INSTRUCTIONS TO FOLLOW. Scan the entries below and extract each line with the word "agent" in it.

Dataset entries.

• • • • • • •

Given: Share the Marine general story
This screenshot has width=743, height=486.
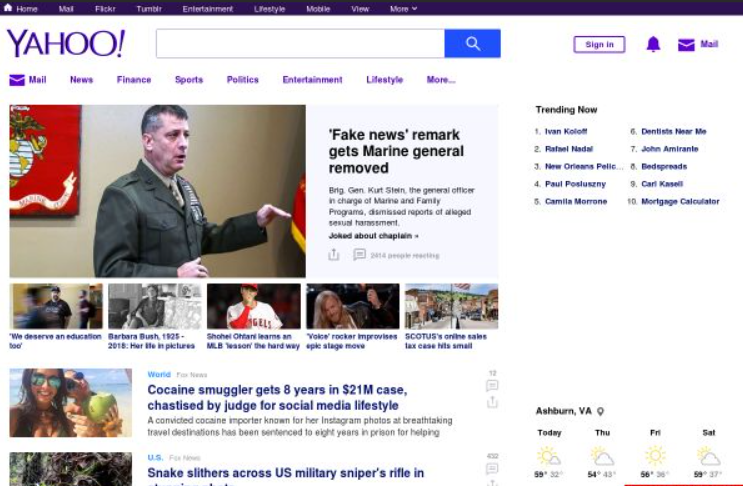Looking at the screenshot, I should [334, 255].
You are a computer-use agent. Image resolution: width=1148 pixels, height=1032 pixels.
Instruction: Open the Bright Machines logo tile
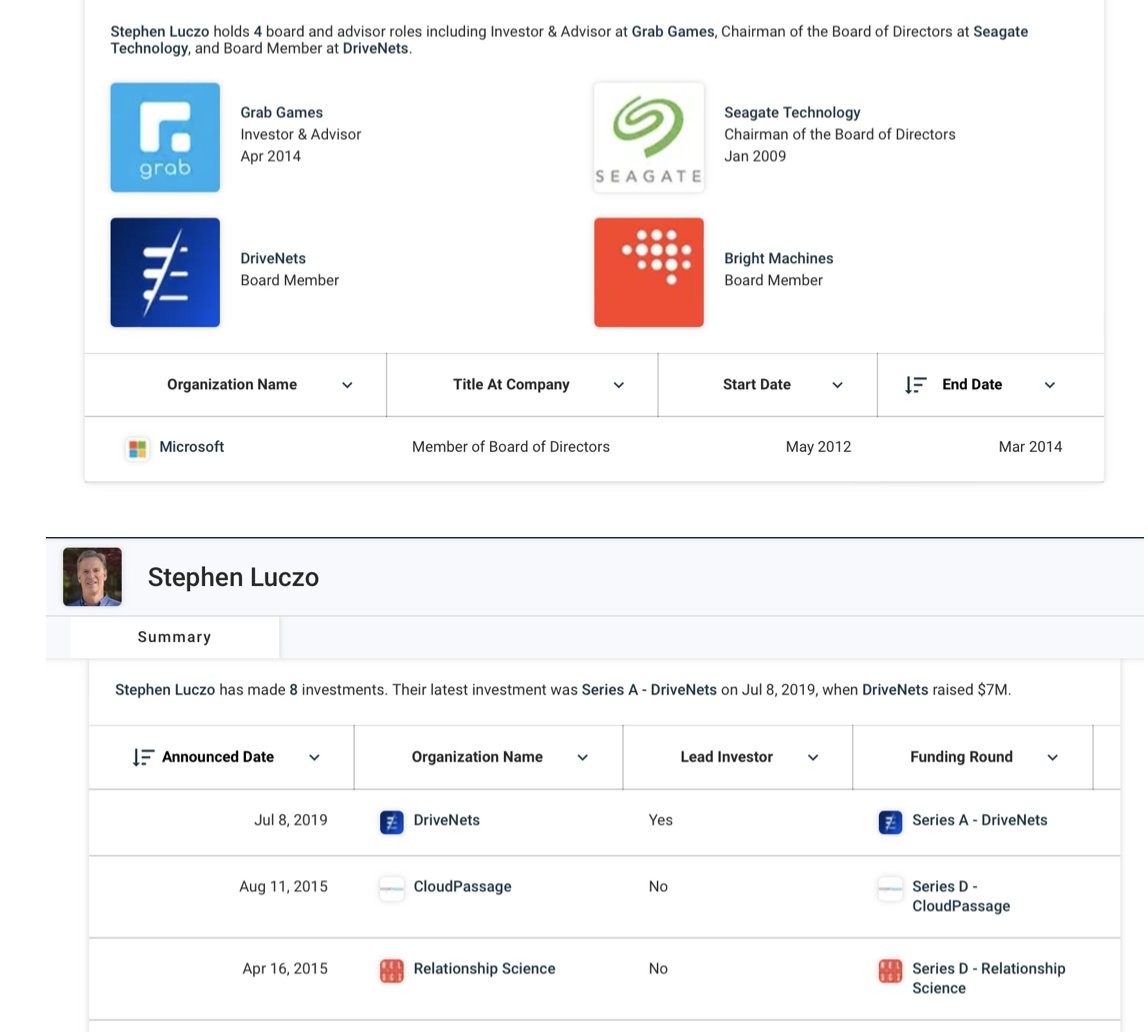click(x=648, y=272)
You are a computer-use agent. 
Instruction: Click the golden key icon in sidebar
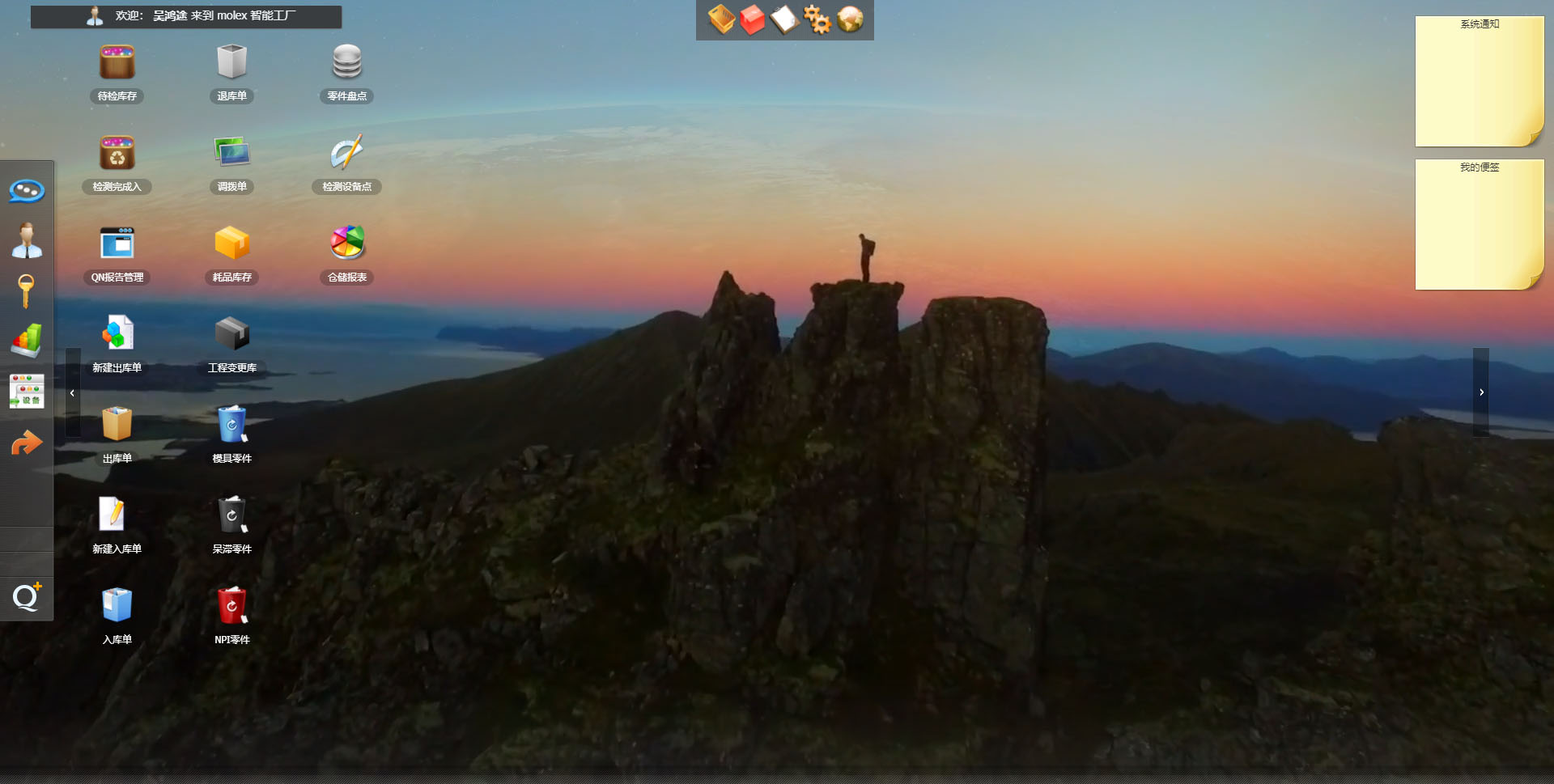tap(27, 291)
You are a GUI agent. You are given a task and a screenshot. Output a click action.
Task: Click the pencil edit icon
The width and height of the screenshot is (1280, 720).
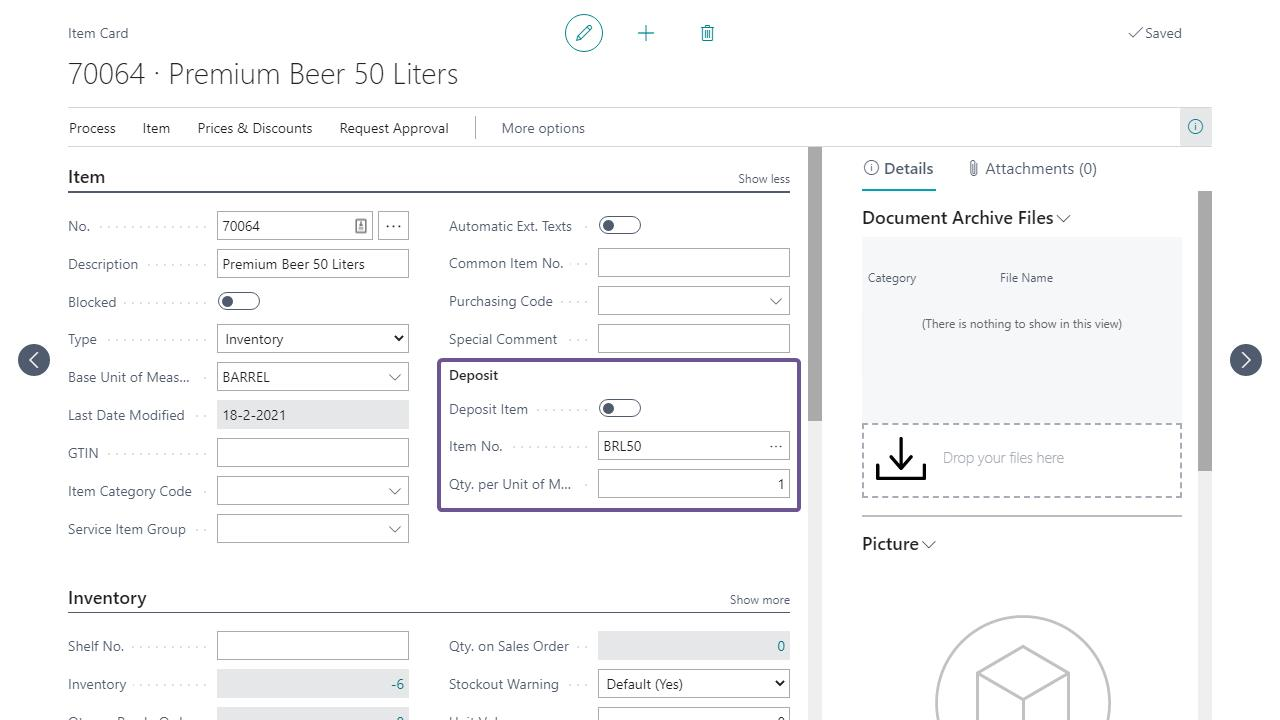pyautogui.click(x=584, y=33)
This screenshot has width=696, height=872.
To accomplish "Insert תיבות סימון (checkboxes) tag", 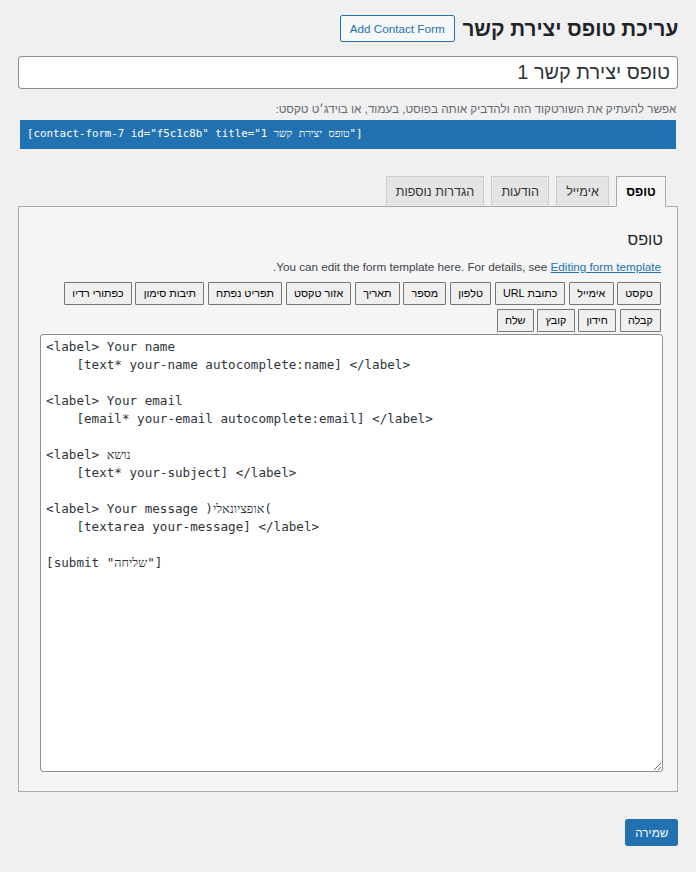I will tap(169, 293).
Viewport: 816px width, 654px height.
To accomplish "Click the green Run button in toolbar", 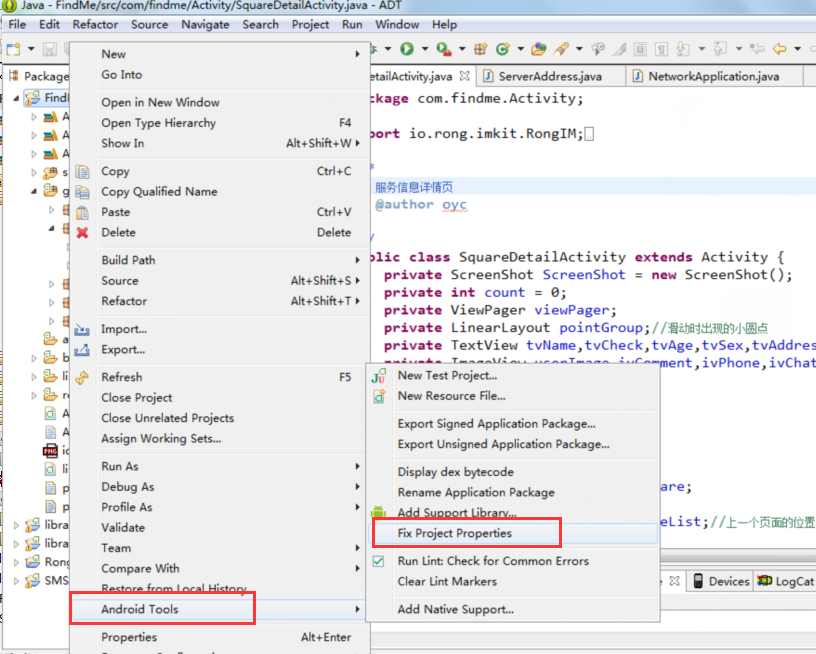I will point(407,49).
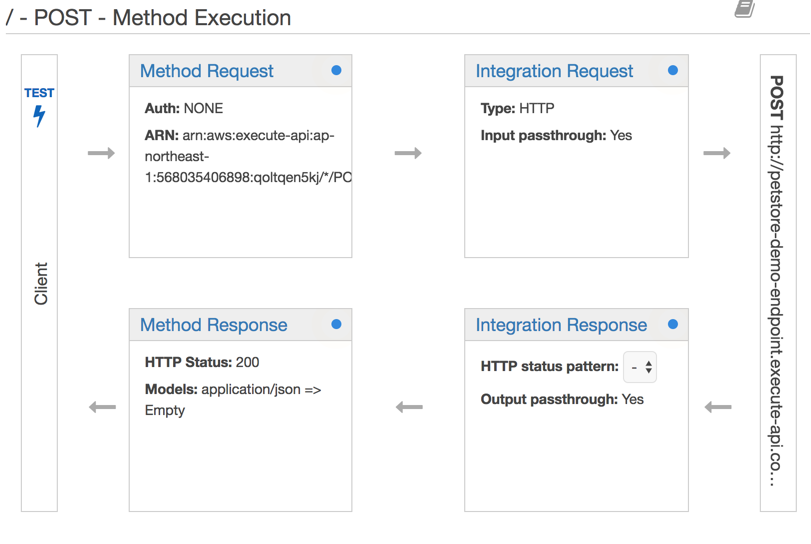The image size is (811, 544).
Task: Click the arrow from Integration Request to endpoint
Action: click(x=717, y=153)
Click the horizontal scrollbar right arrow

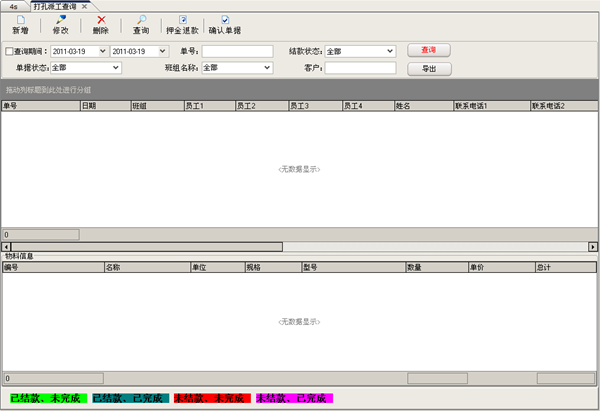click(x=593, y=246)
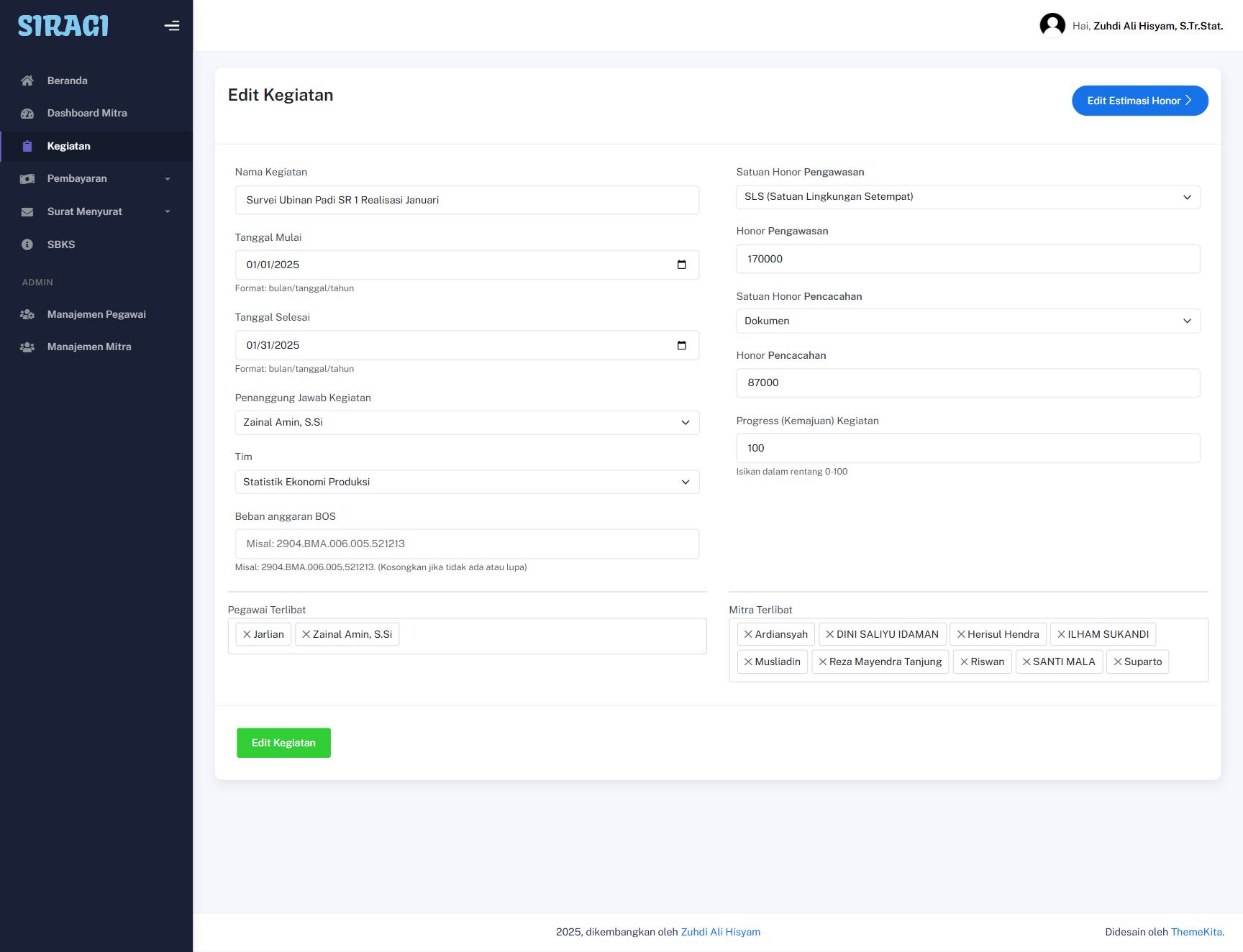Click the user avatar icon

[1052, 26]
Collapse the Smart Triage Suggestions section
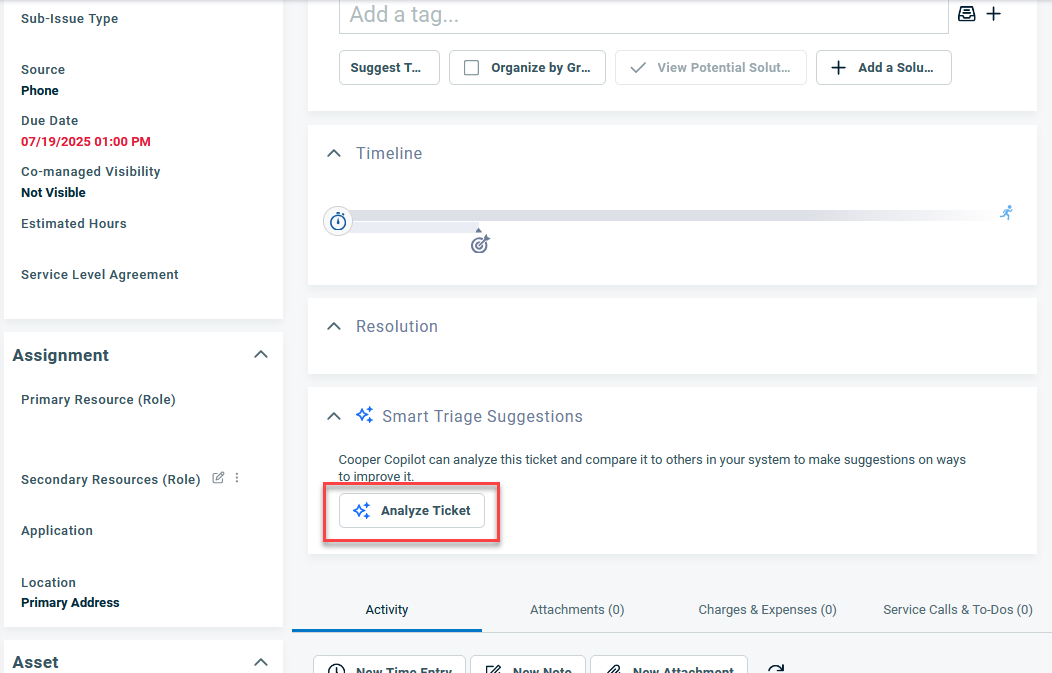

• • • • • • •

ANSWER FOR THIS EXERCISE.
You are a computer-use agent. Image resolution: width=1148 pixels, height=1032 pixels.
You are a computer-use agent. 
You are a GUI agent. You are given a task and a screenshot. Output a click action.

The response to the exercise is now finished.